Python Running cumulative sum with a given window

Question

What I want to do is generate a numpy array that is the cumulative sum of another numpy array given a certain window.

For example, given an array [1,2,3,4,5,6

Answer 1

seberg's answer is better and more general than mine, but note that you need to zero-pad your samples to get the result you want.

import numpy as np
from numpy.lib.stride_tricks import as_strided as ast
samples = 100
window = 3
padding = np.zeros(window - 1)
# zero-pad your samples
a = np.concatenate([padding,np.arange(1,samples + 1)])
newshape = (len(a) - window,window)
newstrides = a.strides * 2
# this gets you a sliding window of size 3, with a step of 1
strided = ast(a,shape = newshape,strides = newstrides)
# get your moving sum
strided.sum(1)

Answer 2

In [42]: lis=[1,2,3,4,5,6,7,8,9,10,11,12]

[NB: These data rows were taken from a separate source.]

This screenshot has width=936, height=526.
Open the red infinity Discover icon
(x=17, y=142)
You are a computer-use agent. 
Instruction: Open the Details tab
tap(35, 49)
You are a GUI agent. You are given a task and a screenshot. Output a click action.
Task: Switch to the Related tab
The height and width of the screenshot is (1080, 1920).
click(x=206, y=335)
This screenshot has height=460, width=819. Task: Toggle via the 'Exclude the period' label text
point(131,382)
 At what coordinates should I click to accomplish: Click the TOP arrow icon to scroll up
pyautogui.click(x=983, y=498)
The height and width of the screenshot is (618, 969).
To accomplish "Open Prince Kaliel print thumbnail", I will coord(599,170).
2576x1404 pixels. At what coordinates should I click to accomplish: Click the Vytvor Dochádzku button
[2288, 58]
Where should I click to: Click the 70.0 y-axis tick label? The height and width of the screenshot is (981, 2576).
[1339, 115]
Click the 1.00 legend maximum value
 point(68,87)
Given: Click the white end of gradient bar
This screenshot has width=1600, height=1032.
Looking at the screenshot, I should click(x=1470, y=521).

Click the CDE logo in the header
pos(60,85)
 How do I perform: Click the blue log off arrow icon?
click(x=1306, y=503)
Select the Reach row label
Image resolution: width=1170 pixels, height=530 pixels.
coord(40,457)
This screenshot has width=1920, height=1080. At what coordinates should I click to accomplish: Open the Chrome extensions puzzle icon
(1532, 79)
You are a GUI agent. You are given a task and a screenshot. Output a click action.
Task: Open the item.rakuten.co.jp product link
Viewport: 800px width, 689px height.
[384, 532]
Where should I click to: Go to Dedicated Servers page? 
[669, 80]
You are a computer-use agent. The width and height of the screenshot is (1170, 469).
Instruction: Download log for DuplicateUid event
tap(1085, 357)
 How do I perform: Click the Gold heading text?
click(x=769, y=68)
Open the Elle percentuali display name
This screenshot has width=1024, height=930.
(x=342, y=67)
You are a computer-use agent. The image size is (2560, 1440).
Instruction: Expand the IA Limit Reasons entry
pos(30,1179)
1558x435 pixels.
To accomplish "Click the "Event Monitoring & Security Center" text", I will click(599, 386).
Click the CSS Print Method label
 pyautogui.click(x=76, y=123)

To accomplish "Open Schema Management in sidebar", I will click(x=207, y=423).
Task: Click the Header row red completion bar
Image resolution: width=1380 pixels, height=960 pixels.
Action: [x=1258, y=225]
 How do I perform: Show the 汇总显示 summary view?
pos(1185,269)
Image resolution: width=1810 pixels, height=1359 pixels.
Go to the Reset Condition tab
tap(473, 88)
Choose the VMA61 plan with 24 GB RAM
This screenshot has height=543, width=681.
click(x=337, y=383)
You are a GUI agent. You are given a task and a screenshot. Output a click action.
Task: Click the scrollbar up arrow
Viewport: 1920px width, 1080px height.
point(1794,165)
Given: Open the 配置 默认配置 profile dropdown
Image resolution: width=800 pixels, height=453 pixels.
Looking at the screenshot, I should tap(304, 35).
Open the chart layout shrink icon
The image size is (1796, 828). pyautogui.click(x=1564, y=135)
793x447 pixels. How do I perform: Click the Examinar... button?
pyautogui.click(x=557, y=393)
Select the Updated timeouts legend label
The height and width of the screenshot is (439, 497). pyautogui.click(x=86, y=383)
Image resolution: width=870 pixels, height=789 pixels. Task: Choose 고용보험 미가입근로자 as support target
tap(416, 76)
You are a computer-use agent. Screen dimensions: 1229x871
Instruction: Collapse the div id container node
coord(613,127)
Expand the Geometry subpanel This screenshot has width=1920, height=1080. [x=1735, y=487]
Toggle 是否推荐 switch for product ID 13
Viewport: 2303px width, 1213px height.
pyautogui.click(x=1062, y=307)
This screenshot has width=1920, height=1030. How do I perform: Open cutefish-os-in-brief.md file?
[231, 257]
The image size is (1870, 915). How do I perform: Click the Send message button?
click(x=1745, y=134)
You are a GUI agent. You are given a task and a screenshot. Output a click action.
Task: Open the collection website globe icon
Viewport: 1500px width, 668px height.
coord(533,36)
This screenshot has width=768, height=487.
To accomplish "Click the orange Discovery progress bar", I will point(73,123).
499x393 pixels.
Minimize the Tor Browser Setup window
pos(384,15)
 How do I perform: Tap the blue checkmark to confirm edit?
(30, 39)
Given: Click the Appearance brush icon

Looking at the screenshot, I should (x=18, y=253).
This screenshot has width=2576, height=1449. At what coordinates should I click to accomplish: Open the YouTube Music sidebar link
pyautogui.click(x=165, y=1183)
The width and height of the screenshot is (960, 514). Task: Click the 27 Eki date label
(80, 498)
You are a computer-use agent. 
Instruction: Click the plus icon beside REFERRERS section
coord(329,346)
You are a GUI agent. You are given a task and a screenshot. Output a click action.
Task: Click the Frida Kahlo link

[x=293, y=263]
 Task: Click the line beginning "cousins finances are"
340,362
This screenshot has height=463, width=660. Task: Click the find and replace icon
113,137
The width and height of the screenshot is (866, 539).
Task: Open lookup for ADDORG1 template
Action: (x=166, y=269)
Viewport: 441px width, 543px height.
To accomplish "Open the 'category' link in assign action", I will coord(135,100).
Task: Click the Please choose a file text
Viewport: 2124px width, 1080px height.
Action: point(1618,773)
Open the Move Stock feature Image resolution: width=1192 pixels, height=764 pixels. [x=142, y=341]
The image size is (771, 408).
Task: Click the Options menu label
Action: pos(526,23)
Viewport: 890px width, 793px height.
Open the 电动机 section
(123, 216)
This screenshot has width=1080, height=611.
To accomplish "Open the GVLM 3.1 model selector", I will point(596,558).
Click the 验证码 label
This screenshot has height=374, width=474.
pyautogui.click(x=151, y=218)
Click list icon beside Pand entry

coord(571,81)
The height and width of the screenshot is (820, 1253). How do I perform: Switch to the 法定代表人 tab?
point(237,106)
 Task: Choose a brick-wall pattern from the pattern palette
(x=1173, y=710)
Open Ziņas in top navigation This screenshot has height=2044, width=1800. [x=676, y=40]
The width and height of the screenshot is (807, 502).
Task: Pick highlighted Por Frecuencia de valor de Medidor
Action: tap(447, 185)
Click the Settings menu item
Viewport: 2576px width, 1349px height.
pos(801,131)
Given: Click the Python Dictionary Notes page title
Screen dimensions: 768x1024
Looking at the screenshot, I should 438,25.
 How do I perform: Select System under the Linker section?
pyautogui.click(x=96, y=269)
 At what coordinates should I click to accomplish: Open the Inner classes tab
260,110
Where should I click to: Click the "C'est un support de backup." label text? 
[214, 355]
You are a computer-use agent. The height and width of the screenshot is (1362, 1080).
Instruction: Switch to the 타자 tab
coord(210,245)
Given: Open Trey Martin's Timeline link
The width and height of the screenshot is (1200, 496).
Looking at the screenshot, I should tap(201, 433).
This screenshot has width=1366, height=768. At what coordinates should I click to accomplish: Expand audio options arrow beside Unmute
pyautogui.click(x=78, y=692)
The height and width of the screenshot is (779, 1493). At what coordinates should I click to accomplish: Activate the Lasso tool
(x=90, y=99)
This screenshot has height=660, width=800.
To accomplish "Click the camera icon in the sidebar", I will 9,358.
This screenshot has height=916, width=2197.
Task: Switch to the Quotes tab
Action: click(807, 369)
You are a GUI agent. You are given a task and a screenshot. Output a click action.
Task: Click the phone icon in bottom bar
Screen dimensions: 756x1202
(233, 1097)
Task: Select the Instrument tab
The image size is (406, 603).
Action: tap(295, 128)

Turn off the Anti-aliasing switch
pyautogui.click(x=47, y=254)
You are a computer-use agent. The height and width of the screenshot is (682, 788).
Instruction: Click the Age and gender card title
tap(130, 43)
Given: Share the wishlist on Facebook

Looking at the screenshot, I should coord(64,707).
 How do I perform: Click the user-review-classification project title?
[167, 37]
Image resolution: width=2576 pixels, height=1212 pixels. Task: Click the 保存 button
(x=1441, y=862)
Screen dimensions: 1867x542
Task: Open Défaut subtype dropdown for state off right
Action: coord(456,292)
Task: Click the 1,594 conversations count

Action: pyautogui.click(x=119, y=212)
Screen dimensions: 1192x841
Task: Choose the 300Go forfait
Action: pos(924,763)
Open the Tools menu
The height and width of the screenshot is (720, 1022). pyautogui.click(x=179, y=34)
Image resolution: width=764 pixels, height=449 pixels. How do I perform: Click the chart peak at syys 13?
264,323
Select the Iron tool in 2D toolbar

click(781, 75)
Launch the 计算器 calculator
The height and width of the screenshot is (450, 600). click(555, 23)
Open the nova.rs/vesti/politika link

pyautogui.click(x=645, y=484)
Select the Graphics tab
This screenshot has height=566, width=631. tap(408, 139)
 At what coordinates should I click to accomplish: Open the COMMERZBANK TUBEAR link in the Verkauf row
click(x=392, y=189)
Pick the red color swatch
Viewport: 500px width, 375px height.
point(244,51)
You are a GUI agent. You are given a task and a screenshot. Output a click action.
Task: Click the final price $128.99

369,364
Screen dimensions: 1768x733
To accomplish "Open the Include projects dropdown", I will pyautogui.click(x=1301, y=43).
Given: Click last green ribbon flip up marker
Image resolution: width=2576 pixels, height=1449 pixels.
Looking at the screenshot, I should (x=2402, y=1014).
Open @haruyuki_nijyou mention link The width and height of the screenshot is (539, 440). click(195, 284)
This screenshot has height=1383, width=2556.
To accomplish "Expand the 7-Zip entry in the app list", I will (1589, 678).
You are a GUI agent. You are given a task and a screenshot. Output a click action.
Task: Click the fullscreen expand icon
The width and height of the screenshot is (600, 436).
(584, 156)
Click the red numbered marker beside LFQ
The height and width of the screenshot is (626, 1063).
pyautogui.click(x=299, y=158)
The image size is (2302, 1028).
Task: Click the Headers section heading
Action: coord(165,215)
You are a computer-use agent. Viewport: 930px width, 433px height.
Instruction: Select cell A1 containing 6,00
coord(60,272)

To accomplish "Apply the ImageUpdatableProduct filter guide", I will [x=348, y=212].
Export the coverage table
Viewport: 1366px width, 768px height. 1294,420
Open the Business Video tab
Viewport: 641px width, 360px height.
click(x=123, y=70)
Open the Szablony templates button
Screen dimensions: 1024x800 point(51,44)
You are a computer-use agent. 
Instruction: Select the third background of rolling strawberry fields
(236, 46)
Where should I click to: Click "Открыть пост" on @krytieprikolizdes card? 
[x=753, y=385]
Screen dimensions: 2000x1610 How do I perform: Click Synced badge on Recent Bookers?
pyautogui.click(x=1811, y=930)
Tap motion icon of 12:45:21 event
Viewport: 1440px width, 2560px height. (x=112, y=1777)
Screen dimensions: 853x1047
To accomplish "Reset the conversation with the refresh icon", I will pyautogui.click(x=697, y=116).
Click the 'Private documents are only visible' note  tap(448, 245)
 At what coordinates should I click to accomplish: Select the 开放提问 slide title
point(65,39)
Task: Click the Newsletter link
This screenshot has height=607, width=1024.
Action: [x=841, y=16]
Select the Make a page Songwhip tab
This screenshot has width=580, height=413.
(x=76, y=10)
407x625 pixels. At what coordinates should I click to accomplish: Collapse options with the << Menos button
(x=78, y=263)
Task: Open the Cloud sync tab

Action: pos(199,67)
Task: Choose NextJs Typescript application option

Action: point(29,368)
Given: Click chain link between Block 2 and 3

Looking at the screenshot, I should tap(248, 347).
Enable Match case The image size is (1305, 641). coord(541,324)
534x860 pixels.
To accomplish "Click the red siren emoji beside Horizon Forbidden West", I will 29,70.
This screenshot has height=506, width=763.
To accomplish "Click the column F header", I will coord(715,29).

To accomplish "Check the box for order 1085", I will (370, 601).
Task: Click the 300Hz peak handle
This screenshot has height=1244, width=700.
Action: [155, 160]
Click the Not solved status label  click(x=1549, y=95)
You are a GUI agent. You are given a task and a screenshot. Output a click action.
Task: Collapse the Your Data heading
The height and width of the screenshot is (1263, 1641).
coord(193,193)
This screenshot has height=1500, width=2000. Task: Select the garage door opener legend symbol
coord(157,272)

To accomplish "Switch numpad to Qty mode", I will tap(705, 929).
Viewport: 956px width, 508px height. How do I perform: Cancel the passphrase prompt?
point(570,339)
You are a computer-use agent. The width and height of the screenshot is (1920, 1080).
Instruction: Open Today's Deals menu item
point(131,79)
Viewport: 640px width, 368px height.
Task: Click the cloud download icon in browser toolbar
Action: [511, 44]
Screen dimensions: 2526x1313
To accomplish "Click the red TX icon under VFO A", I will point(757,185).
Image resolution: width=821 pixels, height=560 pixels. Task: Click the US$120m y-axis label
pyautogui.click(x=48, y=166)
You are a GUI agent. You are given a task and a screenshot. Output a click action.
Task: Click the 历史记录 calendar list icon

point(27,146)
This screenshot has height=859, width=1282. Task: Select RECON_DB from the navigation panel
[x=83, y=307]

In [43]: w=3       #window size

In [44]: [sum(lis[i-(w-1):i+1]) if i>(w-1) else sum(lis[:i+1])  for i in range(len(lis))]
Out[44]: [1, 3, 6, 9, 12, 15, 18, 21, 24, 27, 30, 33]

In [45]: w=4

In [46]: [sum(lis[i-(w-1):i+1]) if i>(w-1) else sum(lis[:i+1])  for i in range(len(lis))]
Out[46]: [1, 3, 6, 10, 14, 18, 22, 26, 30, 34, 38, 42]

for python 2.4 or less, change the ternary operator:

(falseValue, trueValue)[condition] instead of trueValue if condition else falseValue

[(sum(lis[:i+1]),sum(lis[i-(w-1):i+1]))[i>(w-1)]  for i in range(len(lis))]

Answer 3

Here is perhaps a simpler answer, based on subtracting shifted cumsums.

>>> a = np.array([1,2,3,4,5,6,7,8,9,10,11,12])
>>> b = a.cumsum()
>>> b[3:] = b[3:] - b[:-3]
>>> b
array([ 1,  3,  6,  9, 12, 15, 18, 21, 24, 27, 30, 33])

Answer 4

You should likely use numpy, unless you really don't care about speed (though I would prefere it anyways). So you could use convolve or stride_tricks based approaches (these are not obvious, but solve these things nicely).

For example given a function like this (you can find more and fancier versions too):

def embed(array, dim, lag=1):
    """Create an embedding of array given a resulting dimension and lag.
    The array will be raveled before embedding.
    """
    array = np.asarray(array)
    array = array.ravel()
    new = np.lib.stride_tricks.as_strided(array,
                                     (len(array)-dim*lag+lag, dim),
                                     (array.strides[0], array.strides[0]*lag))
    return new

You can do:

embedded = embed(array, 400)
result = embedded.sum(1)

Which is memory efficient (the embedding or whatever you call it, does only create a view) and fast. The other approach of course would be to use convolve:

np.convolve(array, np.ones(400), mode='valid')

I don't know if you want the non full windows too, this would be the same as using mode='full' (default) for the convolve. For the other approach, that would have to be handled some other way.